Each line of the listing that includes "will" should be reported.

#### RECORDS TO USE

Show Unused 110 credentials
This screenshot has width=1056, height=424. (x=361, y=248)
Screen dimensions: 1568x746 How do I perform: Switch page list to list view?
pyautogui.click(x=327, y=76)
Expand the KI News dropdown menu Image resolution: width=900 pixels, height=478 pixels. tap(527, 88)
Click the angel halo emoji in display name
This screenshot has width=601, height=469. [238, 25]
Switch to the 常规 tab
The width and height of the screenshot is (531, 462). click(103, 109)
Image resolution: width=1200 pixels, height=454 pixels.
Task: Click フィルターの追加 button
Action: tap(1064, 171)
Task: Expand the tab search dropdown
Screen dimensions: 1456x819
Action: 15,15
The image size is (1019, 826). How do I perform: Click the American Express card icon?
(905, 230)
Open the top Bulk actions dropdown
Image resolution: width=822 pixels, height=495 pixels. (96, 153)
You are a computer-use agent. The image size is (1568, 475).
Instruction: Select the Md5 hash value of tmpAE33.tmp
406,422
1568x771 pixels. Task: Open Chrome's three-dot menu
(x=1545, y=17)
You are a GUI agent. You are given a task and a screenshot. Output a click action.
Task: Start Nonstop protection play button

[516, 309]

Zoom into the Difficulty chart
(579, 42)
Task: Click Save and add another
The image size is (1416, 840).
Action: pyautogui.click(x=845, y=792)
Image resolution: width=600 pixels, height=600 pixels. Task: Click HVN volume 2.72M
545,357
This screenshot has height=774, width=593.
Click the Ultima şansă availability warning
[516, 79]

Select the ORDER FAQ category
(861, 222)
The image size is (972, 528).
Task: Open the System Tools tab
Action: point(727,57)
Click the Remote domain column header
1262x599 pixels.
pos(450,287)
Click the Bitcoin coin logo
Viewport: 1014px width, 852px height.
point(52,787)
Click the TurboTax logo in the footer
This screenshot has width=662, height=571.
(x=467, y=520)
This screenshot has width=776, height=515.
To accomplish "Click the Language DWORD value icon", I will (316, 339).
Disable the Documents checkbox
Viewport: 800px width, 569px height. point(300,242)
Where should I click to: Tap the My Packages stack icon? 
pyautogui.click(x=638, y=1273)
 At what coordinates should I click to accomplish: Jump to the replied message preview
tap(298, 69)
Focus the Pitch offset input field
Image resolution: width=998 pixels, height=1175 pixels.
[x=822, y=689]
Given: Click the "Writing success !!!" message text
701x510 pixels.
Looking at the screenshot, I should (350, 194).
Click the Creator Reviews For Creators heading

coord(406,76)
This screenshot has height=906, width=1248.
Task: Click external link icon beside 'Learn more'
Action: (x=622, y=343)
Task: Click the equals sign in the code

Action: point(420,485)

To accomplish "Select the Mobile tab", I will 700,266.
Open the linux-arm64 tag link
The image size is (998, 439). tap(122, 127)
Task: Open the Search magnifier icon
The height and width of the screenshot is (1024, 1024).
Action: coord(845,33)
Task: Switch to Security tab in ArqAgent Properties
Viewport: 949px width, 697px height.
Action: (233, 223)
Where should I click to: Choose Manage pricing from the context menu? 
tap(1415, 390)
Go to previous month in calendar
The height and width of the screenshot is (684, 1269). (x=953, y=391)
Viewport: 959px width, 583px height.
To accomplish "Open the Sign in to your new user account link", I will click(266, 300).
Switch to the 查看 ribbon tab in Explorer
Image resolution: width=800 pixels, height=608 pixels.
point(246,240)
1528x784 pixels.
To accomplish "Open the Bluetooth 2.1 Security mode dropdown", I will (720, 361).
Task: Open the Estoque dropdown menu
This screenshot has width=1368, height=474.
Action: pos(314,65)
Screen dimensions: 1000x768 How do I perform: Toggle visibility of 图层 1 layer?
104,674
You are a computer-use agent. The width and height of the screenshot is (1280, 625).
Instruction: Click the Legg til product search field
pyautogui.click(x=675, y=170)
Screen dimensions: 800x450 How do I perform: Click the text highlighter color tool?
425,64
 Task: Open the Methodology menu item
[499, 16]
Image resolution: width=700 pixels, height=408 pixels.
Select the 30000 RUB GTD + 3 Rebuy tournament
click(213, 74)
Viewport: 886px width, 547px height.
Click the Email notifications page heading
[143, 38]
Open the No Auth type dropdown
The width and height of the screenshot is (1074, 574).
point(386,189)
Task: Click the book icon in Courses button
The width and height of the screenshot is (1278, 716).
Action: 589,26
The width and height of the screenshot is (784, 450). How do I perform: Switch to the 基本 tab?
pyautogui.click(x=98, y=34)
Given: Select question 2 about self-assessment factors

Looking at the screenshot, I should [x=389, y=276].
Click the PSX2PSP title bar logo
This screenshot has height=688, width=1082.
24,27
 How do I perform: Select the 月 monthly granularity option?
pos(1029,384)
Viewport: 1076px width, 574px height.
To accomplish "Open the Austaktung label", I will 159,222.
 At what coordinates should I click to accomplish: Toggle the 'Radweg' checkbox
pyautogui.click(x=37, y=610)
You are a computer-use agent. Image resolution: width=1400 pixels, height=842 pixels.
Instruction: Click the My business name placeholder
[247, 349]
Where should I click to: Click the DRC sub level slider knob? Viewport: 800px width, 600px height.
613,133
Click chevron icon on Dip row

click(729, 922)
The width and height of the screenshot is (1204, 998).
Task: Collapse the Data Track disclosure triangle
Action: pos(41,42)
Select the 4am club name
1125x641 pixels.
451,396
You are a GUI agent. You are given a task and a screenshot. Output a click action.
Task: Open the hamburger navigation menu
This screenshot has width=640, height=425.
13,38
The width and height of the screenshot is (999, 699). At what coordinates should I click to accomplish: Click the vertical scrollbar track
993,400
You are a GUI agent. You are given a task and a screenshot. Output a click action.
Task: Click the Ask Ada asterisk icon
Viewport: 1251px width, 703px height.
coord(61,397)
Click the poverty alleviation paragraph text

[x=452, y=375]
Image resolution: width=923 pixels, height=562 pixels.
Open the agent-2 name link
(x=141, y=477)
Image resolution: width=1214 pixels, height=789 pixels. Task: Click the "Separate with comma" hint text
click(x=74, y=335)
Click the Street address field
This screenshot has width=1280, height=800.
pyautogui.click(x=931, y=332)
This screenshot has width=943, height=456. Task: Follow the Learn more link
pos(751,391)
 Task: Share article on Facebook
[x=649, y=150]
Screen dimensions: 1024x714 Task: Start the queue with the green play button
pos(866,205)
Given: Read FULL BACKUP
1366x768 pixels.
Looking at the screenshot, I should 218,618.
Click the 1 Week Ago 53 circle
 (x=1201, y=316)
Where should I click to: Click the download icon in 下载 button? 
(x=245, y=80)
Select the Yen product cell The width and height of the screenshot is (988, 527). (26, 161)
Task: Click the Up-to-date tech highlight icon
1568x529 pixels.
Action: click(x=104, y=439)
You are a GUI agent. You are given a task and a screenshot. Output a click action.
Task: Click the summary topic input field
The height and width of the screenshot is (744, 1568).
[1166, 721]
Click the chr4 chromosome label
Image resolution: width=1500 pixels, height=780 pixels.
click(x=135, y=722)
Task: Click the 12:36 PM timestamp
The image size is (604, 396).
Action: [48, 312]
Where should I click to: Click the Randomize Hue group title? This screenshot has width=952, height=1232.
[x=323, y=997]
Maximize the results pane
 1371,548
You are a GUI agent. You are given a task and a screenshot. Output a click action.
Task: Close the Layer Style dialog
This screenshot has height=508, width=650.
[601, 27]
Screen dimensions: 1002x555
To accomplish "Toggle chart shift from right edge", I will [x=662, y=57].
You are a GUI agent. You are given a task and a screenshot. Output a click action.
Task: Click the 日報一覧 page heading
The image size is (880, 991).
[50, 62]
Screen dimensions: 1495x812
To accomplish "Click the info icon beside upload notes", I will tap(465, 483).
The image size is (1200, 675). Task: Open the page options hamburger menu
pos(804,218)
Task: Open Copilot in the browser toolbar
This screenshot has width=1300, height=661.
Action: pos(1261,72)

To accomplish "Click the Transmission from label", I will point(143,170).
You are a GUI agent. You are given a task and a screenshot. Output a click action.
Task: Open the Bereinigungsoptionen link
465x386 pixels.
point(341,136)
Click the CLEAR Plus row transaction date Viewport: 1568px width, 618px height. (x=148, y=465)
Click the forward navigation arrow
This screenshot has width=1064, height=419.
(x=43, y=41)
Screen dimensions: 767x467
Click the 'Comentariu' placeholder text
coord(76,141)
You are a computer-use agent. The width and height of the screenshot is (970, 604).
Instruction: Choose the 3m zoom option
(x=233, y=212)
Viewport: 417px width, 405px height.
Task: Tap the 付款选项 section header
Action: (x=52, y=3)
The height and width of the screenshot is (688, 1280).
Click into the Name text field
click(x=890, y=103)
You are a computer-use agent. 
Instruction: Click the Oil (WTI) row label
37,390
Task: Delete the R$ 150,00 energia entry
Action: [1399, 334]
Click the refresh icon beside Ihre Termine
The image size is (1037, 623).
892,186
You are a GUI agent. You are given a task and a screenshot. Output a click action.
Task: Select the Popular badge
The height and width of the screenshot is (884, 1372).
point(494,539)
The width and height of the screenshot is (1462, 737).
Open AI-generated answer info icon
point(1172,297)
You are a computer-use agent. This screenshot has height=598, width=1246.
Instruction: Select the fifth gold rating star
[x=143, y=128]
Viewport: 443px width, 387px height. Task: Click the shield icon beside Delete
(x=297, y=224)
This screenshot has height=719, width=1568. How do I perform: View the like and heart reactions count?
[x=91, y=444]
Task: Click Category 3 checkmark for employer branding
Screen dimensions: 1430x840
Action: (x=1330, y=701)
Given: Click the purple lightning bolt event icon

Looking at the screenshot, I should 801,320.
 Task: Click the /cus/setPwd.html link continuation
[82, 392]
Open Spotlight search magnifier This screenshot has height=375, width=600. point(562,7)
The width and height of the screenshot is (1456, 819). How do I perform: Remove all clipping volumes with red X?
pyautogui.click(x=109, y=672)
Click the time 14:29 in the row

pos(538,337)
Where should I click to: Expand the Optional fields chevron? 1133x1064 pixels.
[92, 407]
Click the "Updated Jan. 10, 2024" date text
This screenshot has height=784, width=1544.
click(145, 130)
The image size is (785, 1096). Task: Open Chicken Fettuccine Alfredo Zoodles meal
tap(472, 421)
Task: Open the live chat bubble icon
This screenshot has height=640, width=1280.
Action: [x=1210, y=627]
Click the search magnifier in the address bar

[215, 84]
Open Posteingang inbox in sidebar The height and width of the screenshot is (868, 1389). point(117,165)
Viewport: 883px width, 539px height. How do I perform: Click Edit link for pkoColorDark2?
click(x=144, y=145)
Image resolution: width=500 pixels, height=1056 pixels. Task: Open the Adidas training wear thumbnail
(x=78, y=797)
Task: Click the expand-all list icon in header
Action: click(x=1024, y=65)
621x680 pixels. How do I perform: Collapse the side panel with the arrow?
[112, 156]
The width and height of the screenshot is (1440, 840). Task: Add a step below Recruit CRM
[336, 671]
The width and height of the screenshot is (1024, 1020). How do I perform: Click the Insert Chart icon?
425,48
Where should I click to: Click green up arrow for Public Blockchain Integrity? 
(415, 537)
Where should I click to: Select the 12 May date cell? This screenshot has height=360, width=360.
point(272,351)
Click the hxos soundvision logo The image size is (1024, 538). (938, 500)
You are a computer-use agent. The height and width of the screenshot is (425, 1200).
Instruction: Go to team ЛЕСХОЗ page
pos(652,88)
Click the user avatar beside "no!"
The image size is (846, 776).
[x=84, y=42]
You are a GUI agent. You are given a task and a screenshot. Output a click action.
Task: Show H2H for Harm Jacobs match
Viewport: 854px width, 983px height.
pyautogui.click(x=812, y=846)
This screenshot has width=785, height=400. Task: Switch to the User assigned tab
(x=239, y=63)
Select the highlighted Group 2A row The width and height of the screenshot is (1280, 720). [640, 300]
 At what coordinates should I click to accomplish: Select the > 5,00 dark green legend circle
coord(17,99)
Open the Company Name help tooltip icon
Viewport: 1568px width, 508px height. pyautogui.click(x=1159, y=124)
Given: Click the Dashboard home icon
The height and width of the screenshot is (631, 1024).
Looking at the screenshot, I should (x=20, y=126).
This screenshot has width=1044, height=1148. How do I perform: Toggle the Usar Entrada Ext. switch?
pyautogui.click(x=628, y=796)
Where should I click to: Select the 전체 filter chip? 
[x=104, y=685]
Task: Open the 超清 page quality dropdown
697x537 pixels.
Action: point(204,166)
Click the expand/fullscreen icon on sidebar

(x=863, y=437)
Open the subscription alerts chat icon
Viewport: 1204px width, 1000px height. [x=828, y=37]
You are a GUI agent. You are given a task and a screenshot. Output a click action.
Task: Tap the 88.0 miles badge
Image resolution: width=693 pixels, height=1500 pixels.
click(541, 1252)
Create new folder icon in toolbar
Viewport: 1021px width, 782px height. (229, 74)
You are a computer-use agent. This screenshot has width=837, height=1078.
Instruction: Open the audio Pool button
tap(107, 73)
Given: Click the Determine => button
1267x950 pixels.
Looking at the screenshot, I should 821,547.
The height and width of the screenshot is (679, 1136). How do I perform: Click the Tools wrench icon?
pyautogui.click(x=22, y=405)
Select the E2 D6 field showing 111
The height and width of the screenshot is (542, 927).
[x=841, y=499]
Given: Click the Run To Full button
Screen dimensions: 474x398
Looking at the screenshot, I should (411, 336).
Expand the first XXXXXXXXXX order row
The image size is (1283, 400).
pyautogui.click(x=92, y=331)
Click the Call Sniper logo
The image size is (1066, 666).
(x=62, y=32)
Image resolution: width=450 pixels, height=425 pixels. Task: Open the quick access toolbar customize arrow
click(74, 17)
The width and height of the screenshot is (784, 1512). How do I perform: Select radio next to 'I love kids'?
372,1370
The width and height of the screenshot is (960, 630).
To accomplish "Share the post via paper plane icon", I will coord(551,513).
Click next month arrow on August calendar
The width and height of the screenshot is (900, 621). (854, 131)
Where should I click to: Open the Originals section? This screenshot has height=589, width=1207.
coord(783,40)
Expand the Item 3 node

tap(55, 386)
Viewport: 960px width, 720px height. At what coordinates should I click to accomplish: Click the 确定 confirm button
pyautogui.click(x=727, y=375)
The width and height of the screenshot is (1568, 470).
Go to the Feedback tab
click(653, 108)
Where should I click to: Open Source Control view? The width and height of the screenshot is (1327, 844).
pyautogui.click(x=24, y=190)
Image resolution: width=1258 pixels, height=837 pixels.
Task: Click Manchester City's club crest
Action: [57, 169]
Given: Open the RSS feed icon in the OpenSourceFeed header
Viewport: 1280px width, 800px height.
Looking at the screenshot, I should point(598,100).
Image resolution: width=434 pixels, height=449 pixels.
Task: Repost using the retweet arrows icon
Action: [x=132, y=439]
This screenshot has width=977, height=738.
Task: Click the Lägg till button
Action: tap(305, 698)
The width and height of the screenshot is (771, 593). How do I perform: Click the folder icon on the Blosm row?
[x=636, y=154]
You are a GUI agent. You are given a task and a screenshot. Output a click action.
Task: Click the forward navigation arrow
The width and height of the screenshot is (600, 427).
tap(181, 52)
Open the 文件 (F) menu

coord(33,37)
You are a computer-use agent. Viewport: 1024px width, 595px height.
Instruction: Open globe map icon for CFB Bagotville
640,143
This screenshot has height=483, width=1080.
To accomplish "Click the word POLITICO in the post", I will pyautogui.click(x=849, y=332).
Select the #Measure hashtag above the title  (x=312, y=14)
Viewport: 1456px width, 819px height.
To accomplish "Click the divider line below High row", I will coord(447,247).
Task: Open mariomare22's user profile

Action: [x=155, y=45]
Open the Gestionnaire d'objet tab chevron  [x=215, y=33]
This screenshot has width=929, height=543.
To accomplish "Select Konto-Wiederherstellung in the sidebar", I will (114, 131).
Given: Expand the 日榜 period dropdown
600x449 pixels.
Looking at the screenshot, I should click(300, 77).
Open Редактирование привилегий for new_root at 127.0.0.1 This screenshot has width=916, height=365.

########

■ SOLUTION TO THE PROBLEM ■
To accomplish "Click the Language DWORD value icon", I will (316, 339).
To accomplish "Select the Mobile tab", I will 700,266.
To accomplish "Open the Sign in to your new user account link", I will click(266, 300).
To accomplish "Open the Bluetooth 2.1 Security mode dropdown", I will (720, 361).
To accomplish "Open the Austaktung label", I will 159,222.
To accomplish "Toggle chart shift from right edge", I will [x=662, y=57].
To accomplish "Click the info icon beside upload notes", I will tap(465, 483).
To accomplish "Click the Transmission from label", I will point(143,170).
To accomplish "Share the post via paper plane icon", I will coord(551,513).
To accomplish "Click the word POLITICO in the post", I will pyautogui.click(x=849, y=332).
To accomplish "Click the divider line below High row", I will coord(447,247).
To accomplish "Select Konto-Wiederherstellung in the sidebar", I will (114, 131).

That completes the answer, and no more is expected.